Although the ladies of Mission Hills Tennis Club have done a lot for Betsy, she’s provided just as much if not more for them and the other people whose lives she’s touched. A member of the team and long-time friend, Patricia Chadwell explains that what Betsy does for the team transcends the skills she’s taught them on court. “She’s a great tennis coach but it’s not about that. She is a just a phenomenal person with a huge heart and a ton of wisdom. The determination she has shown while fighting the cancer and all with a great attitude…it’s just incredible. We’ve all learned so much about life from her.”
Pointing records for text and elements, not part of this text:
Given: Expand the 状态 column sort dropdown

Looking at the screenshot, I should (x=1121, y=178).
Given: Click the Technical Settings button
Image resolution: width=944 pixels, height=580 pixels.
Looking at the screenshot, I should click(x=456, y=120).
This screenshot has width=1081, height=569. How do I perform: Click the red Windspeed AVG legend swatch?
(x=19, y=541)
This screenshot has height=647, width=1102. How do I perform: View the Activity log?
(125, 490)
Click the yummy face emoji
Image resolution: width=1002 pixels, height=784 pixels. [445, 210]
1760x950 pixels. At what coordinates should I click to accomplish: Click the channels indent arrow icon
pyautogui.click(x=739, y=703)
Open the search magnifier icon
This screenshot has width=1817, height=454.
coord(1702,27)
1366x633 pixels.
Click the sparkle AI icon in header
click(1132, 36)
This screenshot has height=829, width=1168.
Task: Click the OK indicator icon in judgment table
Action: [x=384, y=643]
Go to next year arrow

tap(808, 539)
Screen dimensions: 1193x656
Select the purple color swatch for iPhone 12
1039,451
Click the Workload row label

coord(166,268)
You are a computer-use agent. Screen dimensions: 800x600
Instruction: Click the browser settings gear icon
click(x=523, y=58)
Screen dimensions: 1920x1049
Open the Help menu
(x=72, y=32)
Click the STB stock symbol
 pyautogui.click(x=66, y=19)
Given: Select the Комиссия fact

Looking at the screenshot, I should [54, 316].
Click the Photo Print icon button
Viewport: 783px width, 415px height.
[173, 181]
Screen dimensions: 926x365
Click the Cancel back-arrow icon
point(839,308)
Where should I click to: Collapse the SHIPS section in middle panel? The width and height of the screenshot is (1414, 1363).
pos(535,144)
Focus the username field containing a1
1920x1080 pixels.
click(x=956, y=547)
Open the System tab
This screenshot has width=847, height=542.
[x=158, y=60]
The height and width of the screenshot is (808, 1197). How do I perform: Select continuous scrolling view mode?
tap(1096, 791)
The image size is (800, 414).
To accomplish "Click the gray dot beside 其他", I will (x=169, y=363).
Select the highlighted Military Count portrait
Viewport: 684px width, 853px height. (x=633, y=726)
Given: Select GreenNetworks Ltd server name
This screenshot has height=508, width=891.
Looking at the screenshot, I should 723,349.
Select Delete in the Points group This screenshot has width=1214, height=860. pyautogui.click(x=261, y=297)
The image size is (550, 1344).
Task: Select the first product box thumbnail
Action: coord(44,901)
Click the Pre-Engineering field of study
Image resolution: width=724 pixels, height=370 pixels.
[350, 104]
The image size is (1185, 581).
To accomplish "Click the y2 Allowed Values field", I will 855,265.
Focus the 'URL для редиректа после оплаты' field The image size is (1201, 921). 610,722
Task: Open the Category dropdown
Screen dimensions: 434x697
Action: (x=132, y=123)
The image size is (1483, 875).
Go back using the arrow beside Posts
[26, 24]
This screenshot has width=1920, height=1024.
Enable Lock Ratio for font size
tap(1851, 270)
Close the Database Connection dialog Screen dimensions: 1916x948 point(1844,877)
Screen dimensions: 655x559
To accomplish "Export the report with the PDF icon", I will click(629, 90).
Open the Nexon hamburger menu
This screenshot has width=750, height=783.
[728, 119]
Beyond her team, Betsy has used her love of tennis to assist other families who have faced similar experiences she and her family have had to deal with in their battle with cancer. In 1995, Betsy and one of her doubles partners planned a weekend tennis tournament to raise money to help in the fight against cancer. In its first year of operation, the tennis tournament raised over $10,000. It became an annual event so successful that Betsy was able to form the Betsy Gravett Cancer Foundation which disperses money to families battling cancer so that they are able to cover such things as day-to-day living expenses. Since 1995, the number of tennis tournament participants continued to swell and over $50,000 was raised in each of the last two years the tournament was run.
It’s hard to believe that someone facing the obstacles Betsy has can remain so steadfast in her optimism and perseverance. She’s lead her tennis team to the national championships and given back to the community all while prevailing over an illness that was supposed to have taken her life years ago. “I’m lucky because I love what I do…tennis is so special because you can keep it for yourself and yet you can always find a way to share it.”